WRITTEN PROBLEM :: Duplicate the lines of the records below, starting at the line that contains "Click the arrow" and ending at the line that contains "Action: [299, 68]", with both of those lines included.

## start RECORD EXTRACTS

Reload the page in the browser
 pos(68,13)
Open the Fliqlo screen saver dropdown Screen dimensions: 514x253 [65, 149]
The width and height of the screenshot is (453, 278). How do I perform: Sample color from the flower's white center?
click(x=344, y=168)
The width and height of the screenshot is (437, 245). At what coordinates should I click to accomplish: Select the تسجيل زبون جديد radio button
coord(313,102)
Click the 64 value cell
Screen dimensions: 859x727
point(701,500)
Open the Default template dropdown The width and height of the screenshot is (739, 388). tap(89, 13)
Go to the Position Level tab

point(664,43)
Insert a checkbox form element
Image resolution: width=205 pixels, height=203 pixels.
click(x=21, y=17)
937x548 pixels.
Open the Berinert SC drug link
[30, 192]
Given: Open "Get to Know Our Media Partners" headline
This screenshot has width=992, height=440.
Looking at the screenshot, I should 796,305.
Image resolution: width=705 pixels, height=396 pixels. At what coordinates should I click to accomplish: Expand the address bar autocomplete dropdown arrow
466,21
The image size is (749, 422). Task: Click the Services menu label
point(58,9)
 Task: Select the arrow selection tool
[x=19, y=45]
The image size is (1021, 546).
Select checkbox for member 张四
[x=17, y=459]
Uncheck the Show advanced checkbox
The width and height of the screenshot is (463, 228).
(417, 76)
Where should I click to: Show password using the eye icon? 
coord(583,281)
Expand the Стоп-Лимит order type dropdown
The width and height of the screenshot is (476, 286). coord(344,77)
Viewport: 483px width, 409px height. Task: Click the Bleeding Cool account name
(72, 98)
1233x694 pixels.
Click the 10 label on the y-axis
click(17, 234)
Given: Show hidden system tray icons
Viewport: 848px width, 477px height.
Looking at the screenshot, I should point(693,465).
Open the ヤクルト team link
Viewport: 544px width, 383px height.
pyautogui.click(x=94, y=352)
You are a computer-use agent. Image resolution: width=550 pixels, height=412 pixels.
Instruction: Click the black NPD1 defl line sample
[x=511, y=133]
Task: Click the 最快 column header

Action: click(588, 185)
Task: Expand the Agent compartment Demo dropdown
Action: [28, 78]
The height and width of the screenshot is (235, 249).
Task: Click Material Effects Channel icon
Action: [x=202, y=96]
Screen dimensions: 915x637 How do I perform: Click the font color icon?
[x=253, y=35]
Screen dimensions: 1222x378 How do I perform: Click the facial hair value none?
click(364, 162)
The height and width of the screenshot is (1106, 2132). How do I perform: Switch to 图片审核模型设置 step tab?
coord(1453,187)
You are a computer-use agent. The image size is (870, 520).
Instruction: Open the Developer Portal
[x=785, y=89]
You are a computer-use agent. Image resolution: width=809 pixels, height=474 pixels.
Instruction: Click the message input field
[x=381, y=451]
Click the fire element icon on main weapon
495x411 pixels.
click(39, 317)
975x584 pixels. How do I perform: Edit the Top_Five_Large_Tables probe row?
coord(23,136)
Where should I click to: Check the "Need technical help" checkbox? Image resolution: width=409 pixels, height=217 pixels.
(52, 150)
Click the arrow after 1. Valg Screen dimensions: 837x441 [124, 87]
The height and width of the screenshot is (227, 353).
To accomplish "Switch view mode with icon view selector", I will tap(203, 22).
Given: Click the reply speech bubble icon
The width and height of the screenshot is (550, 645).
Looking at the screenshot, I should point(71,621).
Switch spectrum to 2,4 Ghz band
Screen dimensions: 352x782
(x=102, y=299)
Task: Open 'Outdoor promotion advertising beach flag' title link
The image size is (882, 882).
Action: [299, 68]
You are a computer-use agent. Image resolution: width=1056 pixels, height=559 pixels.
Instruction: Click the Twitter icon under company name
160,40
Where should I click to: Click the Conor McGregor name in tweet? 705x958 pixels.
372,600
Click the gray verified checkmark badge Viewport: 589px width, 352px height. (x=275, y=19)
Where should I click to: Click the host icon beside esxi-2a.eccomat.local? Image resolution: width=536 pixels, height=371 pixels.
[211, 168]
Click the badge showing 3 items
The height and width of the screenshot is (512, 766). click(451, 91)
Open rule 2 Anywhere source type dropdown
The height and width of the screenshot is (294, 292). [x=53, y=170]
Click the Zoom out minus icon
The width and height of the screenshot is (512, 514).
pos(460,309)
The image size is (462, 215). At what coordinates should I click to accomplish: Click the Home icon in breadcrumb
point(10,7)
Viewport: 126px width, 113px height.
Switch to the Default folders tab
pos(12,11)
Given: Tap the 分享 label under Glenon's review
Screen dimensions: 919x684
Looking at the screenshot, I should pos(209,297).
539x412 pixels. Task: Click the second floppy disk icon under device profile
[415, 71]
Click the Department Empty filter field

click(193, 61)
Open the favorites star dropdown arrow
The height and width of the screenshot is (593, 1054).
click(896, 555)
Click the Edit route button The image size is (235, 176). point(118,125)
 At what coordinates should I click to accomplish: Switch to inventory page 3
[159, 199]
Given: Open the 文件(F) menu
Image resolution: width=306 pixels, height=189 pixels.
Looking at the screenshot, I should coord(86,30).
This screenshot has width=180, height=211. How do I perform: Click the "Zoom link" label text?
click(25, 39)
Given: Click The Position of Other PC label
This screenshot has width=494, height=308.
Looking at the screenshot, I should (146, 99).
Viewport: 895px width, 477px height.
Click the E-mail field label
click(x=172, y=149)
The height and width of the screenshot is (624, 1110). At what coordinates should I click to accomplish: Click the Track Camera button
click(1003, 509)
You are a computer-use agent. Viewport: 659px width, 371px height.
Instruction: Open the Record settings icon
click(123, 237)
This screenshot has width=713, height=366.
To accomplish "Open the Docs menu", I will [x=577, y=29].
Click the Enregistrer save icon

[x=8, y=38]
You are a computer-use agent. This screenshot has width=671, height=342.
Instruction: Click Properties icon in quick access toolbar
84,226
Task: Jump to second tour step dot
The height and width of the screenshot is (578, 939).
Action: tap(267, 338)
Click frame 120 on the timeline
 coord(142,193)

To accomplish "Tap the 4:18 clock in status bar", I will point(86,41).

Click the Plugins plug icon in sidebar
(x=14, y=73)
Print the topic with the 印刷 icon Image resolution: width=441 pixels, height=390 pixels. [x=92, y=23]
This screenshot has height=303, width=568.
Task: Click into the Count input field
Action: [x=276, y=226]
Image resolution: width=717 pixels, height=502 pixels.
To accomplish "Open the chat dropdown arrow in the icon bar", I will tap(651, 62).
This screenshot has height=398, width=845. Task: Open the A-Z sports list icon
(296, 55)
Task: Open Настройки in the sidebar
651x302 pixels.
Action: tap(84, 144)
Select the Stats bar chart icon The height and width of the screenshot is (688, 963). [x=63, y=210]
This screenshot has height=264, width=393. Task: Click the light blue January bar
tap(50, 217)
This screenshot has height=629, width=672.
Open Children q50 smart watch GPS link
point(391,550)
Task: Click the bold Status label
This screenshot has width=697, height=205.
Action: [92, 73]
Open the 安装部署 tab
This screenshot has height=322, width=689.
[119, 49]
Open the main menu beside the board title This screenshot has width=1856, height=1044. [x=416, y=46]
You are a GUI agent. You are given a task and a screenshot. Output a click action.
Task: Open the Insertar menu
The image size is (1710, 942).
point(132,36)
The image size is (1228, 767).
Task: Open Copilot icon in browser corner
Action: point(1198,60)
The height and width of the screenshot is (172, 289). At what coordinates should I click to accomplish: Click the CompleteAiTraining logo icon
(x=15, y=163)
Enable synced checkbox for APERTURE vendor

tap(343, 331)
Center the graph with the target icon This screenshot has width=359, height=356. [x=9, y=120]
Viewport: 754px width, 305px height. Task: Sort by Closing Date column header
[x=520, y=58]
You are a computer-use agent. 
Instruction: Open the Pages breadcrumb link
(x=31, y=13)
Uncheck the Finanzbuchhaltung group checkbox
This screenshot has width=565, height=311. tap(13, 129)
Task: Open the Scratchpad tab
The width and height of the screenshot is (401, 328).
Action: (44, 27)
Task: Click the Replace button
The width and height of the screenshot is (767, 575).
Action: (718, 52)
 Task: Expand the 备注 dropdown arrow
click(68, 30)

## end RECORD EXTRACTS

ANSWER TO THE TASK ::
Click the arrow after 1. Valg Screen dimensions: 837x441 [124, 87]
The height and width of the screenshot is (227, 353).
To accomplish "Switch view mode with icon view selector", I will tap(203, 22).
Given: Click the reply speech bubble icon
The width and height of the screenshot is (550, 645).
Looking at the screenshot, I should point(71,621).
Switch spectrum to 2,4 Ghz band
Screen dimensions: 352x782
(x=102, y=299)
Task: Open 'Outdoor promotion advertising beach flag' title link
The image size is (882, 882).
Action: [299, 68]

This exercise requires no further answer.